*Work instruction:* Copy down all of the data underneath, exactly as shown.

*Source data:*
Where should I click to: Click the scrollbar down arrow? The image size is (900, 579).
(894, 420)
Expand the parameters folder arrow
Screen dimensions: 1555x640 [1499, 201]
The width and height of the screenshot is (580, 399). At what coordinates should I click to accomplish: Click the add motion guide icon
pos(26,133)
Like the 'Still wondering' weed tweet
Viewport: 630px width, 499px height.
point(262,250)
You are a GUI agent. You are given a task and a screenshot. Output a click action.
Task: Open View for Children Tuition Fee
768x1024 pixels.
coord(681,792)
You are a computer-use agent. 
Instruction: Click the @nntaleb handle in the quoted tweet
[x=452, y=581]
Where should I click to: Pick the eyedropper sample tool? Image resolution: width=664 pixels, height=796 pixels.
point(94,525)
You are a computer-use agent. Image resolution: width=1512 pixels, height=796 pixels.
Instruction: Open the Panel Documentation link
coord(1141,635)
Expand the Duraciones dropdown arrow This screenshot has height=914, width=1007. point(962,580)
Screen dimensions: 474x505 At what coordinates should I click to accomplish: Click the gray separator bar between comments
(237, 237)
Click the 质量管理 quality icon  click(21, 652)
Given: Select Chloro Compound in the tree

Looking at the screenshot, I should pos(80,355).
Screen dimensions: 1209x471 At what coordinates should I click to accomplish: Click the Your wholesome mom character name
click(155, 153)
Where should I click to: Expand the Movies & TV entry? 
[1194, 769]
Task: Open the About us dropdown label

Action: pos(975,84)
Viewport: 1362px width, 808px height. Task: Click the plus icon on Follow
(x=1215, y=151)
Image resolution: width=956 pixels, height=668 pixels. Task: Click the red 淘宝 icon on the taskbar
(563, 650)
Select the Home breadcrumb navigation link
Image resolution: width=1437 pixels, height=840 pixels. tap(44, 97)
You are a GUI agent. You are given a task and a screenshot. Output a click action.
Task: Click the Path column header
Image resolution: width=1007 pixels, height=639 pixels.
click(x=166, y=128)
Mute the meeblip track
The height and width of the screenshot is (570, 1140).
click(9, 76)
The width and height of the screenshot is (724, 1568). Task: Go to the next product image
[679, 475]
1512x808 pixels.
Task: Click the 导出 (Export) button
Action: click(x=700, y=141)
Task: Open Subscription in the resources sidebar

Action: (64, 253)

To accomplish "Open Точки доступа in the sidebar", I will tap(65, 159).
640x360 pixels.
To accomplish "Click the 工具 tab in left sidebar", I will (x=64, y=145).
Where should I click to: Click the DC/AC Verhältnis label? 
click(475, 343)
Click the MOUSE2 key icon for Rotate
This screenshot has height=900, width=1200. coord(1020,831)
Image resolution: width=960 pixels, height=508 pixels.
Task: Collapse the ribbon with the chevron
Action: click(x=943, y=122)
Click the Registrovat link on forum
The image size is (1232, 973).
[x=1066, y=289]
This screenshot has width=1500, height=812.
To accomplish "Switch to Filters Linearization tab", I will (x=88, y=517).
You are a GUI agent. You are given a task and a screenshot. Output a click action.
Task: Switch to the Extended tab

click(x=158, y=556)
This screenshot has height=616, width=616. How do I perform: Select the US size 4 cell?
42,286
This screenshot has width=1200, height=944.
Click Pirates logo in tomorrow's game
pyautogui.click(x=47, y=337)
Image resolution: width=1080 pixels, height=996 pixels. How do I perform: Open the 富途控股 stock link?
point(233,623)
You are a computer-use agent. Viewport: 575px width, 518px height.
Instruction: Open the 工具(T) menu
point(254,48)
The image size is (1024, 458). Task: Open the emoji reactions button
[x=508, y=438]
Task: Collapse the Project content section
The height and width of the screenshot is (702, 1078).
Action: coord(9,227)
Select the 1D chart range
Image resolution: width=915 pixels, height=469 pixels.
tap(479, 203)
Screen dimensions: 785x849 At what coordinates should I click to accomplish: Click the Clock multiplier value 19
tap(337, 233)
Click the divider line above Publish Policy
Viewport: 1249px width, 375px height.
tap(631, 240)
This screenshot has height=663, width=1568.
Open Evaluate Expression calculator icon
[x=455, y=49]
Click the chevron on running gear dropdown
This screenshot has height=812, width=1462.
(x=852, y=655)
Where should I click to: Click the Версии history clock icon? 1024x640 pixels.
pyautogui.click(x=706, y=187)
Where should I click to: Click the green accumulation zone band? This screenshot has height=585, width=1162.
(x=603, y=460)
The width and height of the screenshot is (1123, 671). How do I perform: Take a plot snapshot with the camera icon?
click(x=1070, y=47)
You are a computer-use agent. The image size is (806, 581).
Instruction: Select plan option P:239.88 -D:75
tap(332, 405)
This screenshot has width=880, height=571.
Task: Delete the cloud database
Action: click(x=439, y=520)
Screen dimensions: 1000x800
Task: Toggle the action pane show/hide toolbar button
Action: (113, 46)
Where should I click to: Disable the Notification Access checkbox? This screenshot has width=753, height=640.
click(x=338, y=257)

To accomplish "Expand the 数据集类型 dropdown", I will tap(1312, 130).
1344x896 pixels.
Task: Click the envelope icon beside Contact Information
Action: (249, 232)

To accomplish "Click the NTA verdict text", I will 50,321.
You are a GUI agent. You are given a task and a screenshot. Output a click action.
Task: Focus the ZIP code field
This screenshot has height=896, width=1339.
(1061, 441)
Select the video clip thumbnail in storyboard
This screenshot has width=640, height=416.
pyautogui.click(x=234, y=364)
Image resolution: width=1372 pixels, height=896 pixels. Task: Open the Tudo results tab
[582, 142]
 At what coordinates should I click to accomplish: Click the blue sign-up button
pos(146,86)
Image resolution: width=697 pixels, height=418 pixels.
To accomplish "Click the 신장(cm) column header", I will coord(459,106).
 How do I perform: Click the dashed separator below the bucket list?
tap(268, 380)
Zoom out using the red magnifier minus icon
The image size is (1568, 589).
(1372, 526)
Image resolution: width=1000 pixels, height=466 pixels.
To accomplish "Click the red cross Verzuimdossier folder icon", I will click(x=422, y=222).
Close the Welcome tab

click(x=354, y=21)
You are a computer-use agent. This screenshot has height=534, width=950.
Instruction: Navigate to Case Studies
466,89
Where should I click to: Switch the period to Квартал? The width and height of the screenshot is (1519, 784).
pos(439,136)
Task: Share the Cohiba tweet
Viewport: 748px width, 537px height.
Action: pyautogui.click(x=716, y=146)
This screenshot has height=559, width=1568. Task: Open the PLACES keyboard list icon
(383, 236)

*Output of the exercise:*
Where should I click to: Click the scrollbar down arrow? The image size is (900, 579).
(894, 420)
Expand the parameters folder arrow
Screen dimensions: 1555x640 [1499, 201]
The width and height of the screenshot is (580, 399). At what coordinates should I click to accomplish: Click the add motion guide icon
pos(26,133)
Like the 'Still wondering' weed tweet
Viewport: 630px width, 499px height.
point(262,250)
You are a GUI agent. You are given a task and a screenshot. Output a click action.
Task: Open View for Children Tuition Fee
768x1024 pixels.
coord(681,792)
You are a computer-use agent. 
Instruction: Click the @nntaleb handle in the quoted tweet
[x=452, y=581]
Where should I click to: Pick the eyedropper sample tool? Image resolution: width=664 pixels, height=796 pixels.
point(94,525)
You are a computer-use agent. Image resolution: width=1512 pixels, height=796 pixels.
Instruction: Open the Panel Documentation link
coord(1141,635)
Expand the Duraciones dropdown arrow This screenshot has height=914, width=1007. point(962,580)
Screen dimensions: 474x505 At what coordinates should I click to accomplish: Click the gray separator bar between comments
(237, 237)
Click the 质量管理 quality icon  click(21, 652)
Given: Select Chloro Compound in the tree

Looking at the screenshot, I should pos(80,355).
Screen dimensions: 1209x471 At what coordinates should I click to accomplish: Click the Your wholesome mom character name
click(155, 153)
Where should I click to: Expand the Movies & TV entry? 
[1194, 769]
Task: Open the About us dropdown label

Action: pos(975,84)
Viewport: 1362px width, 808px height. Task: Click the plus icon on Follow
(x=1215, y=151)
Image resolution: width=956 pixels, height=668 pixels. Task: Click the red 淘宝 icon on the taskbar
(563, 650)
Select the Home breadcrumb navigation link
Image resolution: width=1437 pixels, height=840 pixels. tap(44, 97)
You are a GUI agent. You are given a task and a screenshot. Output a click action.
Task: Click the Path column header
Image resolution: width=1007 pixels, height=639 pixels.
click(x=166, y=128)
Mute the meeblip track
The height and width of the screenshot is (570, 1140).
click(9, 76)
The width and height of the screenshot is (724, 1568). Task: Go to the next product image
[679, 475]
1512x808 pixels.
Task: Click the 导出 (Export) button
Action: click(x=700, y=141)
Task: Open Subscription in the resources sidebar

Action: (64, 253)

To accomplish "Open Точки доступа in the sidebar", I will tap(65, 159).
640x360 pixels.
To accomplish "Click the 工具 tab in left sidebar", I will (x=64, y=145).
Where should I click to: Click the DC/AC Verhältnis label? 
click(475, 343)
Click the MOUSE2 key icon for Rotate
This screenshot has height=900, width=1200. coord(1020,831)
Image resolution: width=960 pixels, height=508 pixels.
Task: Collapse the ribbon with the chevron
Action: click(x=943, y=122)
Click the Registrovat link on forum
The image size is (1232, 973).
[x=1066, y=289]
This screenshot has width=1500, height=812.
To accomplish "Switch to Filters Linearization tab", I will (x=88, y=517).
You are a GUI agent. You are given a task and a screenshot. Output a click action.
Task: Switch to the Extended tab

click(x=158, y=556)
This screenshot has height=616, width=616. How do I perform: Select the US size 4 cell?
42,286
This screenshot has width=1200, height=944.
Click Pirates logo in tomorrow's game
pyautogui.click(x=47, y=337)
Image resolution: width=1080 pixels, height=996 pixels. How do I perform: Open the 富途控股 stock link?
point(233,623)
You are a computer-use agent. Viewport: 575px width, 518px height.
Instruction: Open the 工具(T) menu
point(254,48)
The image size is (1024, 458). Task: Open the emoji reactions button
[x=508, y=438]
Task: Collapse the Project content section
The height and width of the screenshot is (702, 1078).
Action: coord(9,227)
Select the 1D chart range
Image resolution: width=915 pixels, height=469 pixels.
tap(479, 203)
Screen dimensions: 785x849 At what coordinates should I click to accomplish: Click the Clock multiplier value 19
tap(337, 233)
Click the divider line above Publish Policy
Viewport: 1249px width, 375px height.
tap(631, 240)
This screenshot has height=663, width=1568.
Open Evaluate Expression calculator icon
[x=455, y=49]
Click the chevron on running gear dropdown
This screenshot has height=812, width=1462.
(x=852, y=655)
Where should I click to: Click the Версии history clock icon? 1024x640 pixels.
pyautogui.click(x=706, y=187)
Where should I click to: Click the green accumulation zone band? This screenshot has height=585, width=1162.
(x=603, y=460)
The width and height of the screenshot is (1123, 671). How do I perform: Take a plot snapshot with the camera icon?
click(x=1070, y=47)
You are a computer-use agent. The image size is (806, 581).
Instruction: Select plan option P:239.88 -D:75
tap(332, 405)
This screenshot has width=880, height=571.
Task: Delete the cloud database
Action: click(x=439, y=520)
Screen dimensions: 1000x800
Task: Toggle the action pane show/hide toolbar button
Action: (113, 46)
Where should I click to: Disable the Notification Access checkbox? This screenshot has width=753, height=640.
click(x=338, y=257)

To accomplish "Expand the 数据集类型 dropdown", I will tap(1312, 130).
1344x896 pixels.
Task: Click the envelope icon beside Contact Information
Action: (249, 232)

To accomplish "Click the NTA verdict text", I will 50,321.
You are a GUI agent. You are given a task and a screenshot. Output a click action.
Task: Focus the ZIP code field
This screenshot has height=896, width=1339.
(1061, 441)
Select the video clip thumbnail in storyboard
This screenshot has width=640, height=416.
pyautogui.click(x=234, y=364)
Image resolution: width=1372 pixels, height=896 pixels. Task: Open the Tudo results tab
[582, 142]
 At what coordinates should I click to accomplish: Click the blue sign-up button
pos(146,86)
Image resolution: width=697 pixels, height=418 pixels.
To accomplish "Click the 신장(cm) column header", I will coord(459,106).
 How do I perform: Click the dashed separator below the bucket list?
tap(268, 380)
Zoom out using the red magnifier minus icon
The image size is (1568, 589).
(1372, 526)
Image resolution: width=1000 pixels, height=466 pixels.
To accomplish "Click the red cross Verzuimdossier folder icon", I will click(x=422, y=222).
Close the Welcome tab

click(x=354, y=21)
You are a computer-use agent. This screenshot has height=534, width=950.
Instruction: Navigate to Case Studies
466,89
Where should I click to: Switch the period to Квартал? The width and height of the screenshot is (1519, 784).
pos(439,136)
Task: Share the Cohiba tweet
Viewport: 748px width, 537px height.
Action: pyautogui.click(x=716, y=146)
This screenshot has height=559, width=1568. Task: Open the PLACES keyboard list icon
(383, 236)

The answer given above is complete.